If the case proceeds as a civil action under the False Claims Act, the financial exposure is severe. A provider found liable pays three times the amount of damages the government sustained, plus a per-claim penalty that is adjusted annually for inflation. As of 2025, that per-claim penalty ranges from $14,308 to $28,619.9Federal Register. Civil Monetary Penalties Inflation Adjustments for 2025 Since every individual service billed to Medicaid counts as a separate claim, a provider who submitted hundreds of false claims faces penalties that compound fast.10Office of the Law Revision Counsel. 31 USC 3729 – False Claims
Providers who self-report their own violations within 30 days of discovering them, cooperate fully with the investigation, and come forward before any government action has begun may see the damages multiplier reduced from three times to two times the government’s losses.10Office of the Law Revision Counsel. 31 USC 3729 – False Claims
Federal healthcare fraud is a felony. Under 18 U.S.C. § 1347, a conviction carries up to 10 years in prison. If the fraud caused serious bodily injury to a patient, the maximum doubles to 20 years. If someone died as a result, the sentence can be life imprisonment.11Office of the Law Revision Counsel. 18 USC 1347 – Health Care Fraud Separate federal statutes impose fines up to $100,000 per offense for providers who submit false statements or engage in illegal kickback arrangements.5Office of the Law Revision Counsel. 42 USC 1320a-7b – Criminal Penalties for Acts Involving Federal Health Care Programs
Beyond fines and prison, convicted providers face exclusion from all federal healthcare programs, which is effectively a career-ending sanction. The OIG maintains the List of Excluded Individuals and Entities (LEIE), and once you’re on it, no federal program will reimburse for any item or service you furnish, direct, or prescribe. The ban covers everything: direct patient care, administrative roles, management services, and even salary and fringe benefits paid by an employer that receives federal healthcare funding.12Office of Inspector General. The Effect of Exclusion From Participation in Federal Health Care Programs
The practical effect is that most healthcare employers cannot hire an excluded individual in any capacity. An employer that knowingly contracts with an excluded provider faces its own civil monetary penalties of up to $10,000 for each item or service that excluded person furnishes, plus treble damages on the amounts claimed.12Office of Inspector General. The Effect of Exclusion From Participation in Federal Health Care Programs Switching to a different healthcare profession doesn’t help either; the exclusion follows the individual regardless of what role they move into.

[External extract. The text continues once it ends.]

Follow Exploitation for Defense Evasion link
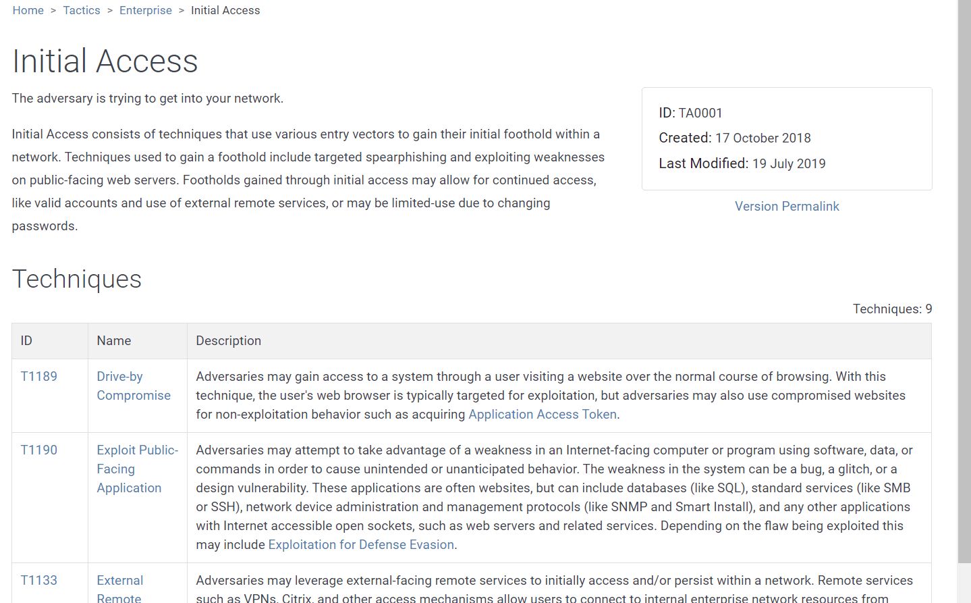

Providers who discover potential fraud within their own organization have a formal path to come forward voluntarily. The OIG’s Provider Self-Disclosure Protocol allows healthcare providers and suppliers to report self-discovered evidence of potential fraud, giving them the opportunity to avoid the cost and disruption of a government-initiated investigation and litigation.13Office of Inspector General. Self-Disclosure Information For violations of the physician self-referral law specifically, CMS operates a separate Self-Referral Disclosure Protocol.14Centers for Medicare and Medicaid Services. Self-Referral Disclosure Protocol
Self-disclosure doesn’t guarantee leniency, but it does signal cooperation, and the False Claims Act explicitly rewards that. Providers who come forward early and cooperate fully may face double rather than triple damages on any overpayments. For organizations that catch an internal problem before the government does, voluntary disclosure is almost always the smarter play compared to waiting for an investigation to land.